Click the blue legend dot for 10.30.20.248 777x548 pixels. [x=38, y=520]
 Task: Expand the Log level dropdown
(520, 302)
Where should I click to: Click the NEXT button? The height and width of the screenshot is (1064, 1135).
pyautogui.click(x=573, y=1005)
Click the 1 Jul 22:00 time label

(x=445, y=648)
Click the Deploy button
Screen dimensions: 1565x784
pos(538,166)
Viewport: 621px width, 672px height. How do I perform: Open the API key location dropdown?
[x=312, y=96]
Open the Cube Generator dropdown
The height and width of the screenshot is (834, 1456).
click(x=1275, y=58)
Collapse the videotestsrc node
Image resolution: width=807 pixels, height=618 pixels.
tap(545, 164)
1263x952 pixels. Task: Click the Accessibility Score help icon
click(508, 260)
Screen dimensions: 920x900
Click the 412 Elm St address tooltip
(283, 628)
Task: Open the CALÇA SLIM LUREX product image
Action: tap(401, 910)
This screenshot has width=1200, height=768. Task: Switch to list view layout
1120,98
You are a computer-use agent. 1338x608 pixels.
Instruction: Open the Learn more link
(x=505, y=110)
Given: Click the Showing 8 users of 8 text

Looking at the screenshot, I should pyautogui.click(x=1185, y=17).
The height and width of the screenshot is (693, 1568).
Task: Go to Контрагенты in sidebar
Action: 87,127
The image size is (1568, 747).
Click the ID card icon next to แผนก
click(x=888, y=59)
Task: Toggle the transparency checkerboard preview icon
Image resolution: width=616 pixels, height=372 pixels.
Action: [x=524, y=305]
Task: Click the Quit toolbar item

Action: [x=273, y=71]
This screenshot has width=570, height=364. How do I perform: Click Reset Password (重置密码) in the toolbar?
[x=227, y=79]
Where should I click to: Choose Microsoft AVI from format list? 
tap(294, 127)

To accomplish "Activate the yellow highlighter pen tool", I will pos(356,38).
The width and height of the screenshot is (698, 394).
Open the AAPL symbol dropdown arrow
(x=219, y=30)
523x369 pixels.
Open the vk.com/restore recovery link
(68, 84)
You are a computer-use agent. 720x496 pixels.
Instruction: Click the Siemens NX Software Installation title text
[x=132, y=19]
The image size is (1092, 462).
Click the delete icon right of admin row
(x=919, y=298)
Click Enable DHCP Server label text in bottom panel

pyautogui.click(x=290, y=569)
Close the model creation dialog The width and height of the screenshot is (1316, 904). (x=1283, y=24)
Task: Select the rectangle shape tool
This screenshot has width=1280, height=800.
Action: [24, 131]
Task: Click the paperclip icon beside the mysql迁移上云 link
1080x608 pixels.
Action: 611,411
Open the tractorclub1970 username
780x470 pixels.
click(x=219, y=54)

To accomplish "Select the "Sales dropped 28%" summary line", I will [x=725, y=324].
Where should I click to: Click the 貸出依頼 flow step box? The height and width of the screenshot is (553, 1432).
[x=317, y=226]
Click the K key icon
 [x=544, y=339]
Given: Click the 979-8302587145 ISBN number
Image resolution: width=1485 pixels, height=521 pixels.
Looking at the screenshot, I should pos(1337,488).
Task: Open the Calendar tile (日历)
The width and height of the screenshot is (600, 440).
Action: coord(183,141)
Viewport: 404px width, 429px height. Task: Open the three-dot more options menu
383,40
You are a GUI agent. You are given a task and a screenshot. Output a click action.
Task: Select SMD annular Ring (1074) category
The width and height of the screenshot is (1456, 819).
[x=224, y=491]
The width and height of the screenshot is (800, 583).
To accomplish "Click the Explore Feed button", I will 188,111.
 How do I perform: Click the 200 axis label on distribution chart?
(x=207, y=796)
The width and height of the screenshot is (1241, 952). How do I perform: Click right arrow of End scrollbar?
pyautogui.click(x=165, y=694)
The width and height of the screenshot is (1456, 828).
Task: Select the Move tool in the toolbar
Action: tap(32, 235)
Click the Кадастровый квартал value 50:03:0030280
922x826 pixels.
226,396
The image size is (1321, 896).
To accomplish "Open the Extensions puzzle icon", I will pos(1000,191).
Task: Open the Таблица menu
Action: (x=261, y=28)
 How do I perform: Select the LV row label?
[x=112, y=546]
_ _ _
Exercise requirements
Copy all of the entries above word for word.

Exercise response
Click the blue legend dot for 10.30.20.248 777x548 pixels. [x=38, y=520]
 Task: Expand the Log level dropdown
(520, 302)
Where should I click to: Click the NEXT button? The height and width of the screenshot is (1064, 1135).
pyautogui.click(x=573, y=1005)
Click the 1 Jul 22:00 time label

(x=445, y=648)
Click the Deploy button
Screen dimensions: 1565x784
pos(538,166)
Viewport: 621px width, 672px height. How do I perform: Open the API key location dropdown?
[x=312, y=96]
Open the Cube Generator dropdown
The height and width of the screenshot is (834, 1456).
click(x=1275, y=58)
Collapse the videotestsrc node
Image resolution: width=807 pixels, height=618 pixels.
tap(545, 164)
1263x952 pixels. Task: Click the Accessibility Score help icon
click(508, 260)
Screen dimensions: 920x900
Click the 412 Elm St address tooltip
(283, 628)
Task: Open the CALÇA SLIM LUREX product image
Action: tap(401, 910)
This screenshot has width=1200, height=768. Task: Switch to list view layout
1120,98
You are a computer-use agent. 1338x608 pixels.
Instruction: Open the Learn more link
(x=505, y=110)
Given: Click the Showing 8 users of 8 text

Looking at the screenshot, I should pyautogui.click(x=1185, y=17).
The height and width of the screenshot is (693, 1568).
Task: Go to Контрагенты in sidebar
Action: 87,127
The image size is (1568, 747).
Click the ID card icon next to แผนก
click(x=888, y=59)
Task: Toggle the transparency checkerboard preview icon
Image resolution: width=616 pixels, height=372 pixels.
Action: [x=524, y=305]
Task: Click the Quit toolbar item

Action: [x=273, y=71]
This screenshot has width=570, height=364. How do I perform: Click Reset Password (重置密码) in the toolbar?
[x=227, y=79]
Where should I click to: Choose Microsoft AVI from format list? 
tap(294, 127)

To accomplish "Activate the yellow highlighter pen tool", I will pos(356,38).
The width and height of the screenshot is (698, 394).
Open the AAPL symbol dropdown arrow
(x=219, y=30)
523x369 pixels.
Open the vk.com/restore recovery link
(68, 84)
You are a computer-use agent. 720x496 pixels.
Instruction: Click the Siemens NX Software Installation title text
[x=132, y=19]
The image size is (1092, 462).
Click the delete icon right of admin row
(x=919, y=298)
Click Enable DHCP Server label text in bottom panel

pyautogui.click(x=290, y=569)
Close the model creation dialog The width and height of the screenshot is (1316, 904). (x=1283, y=24)
Task: Select the rectangle shape tool
This screenshot has width=1280, height=800.
Action: [24, 131]
Task: Click the paperclip icon beside the mysql迁移上云 link
1080x608 pixels.
Action: 611,411
Open the tractorclub1970 username
780x470 pixels.
click(x=219, y=54)

To accomplish "Select the "Sales dropped 28%" summary line", I will [x=725, y=324].
Where should I click to: Click the 貸出依頼 flow step box? The height and width of the screenshot is (553, 1432).
[x=317, y=226]
Click the K key icon
 [x=544, y=339]
Given: Click the 979-8302587145 ISBN number
Image resolution: width=1485 pixels, height=521 pixels.
Looking at the screenshot, I should pos(1337,488).
Task: Open the Calendar tile (日历)
The width and height of the screenshot is (600, 440).
Action: coord(183,141)
Viewport: 404px width, 429px height. Task: Open the three-dot more options menu
383,40
You are a GUI agent. You are given a task and a screenshot. Output a click action.
Task: Select SMD annular Ring (1074) category
The width and height of the screenshot is (1456, 819).
[x=224, y=491]
The width and height of the screenshot is (800, 583).
To accomplish "Click the Explore Feed button", I will 188,111.
 How do I perform: Click the 200 axis label on distribution chart?
(x=207, y=796)
The width and height of the screenshot is (1241, 952). How do I perform: Click right arrow of End scrollbar?
pyautogui.click(x=165, y=694)
The width and height of the screenshot is (1456, 828).
Task: Select the Move tool in the toolbar
Action: tap(32, 235)
Click the Кадастровый квартал value 50:03:0030280
922x826 pixels.
226,396
The image size is (1321, 896).
To accomplish "Open the Extensions puzzle icon", I will pos(1000,191).
Task: Open the Таблица menu
Action: (x=261, y=28)
 How do I perform: Select the LV row label?
[x=112, y=546]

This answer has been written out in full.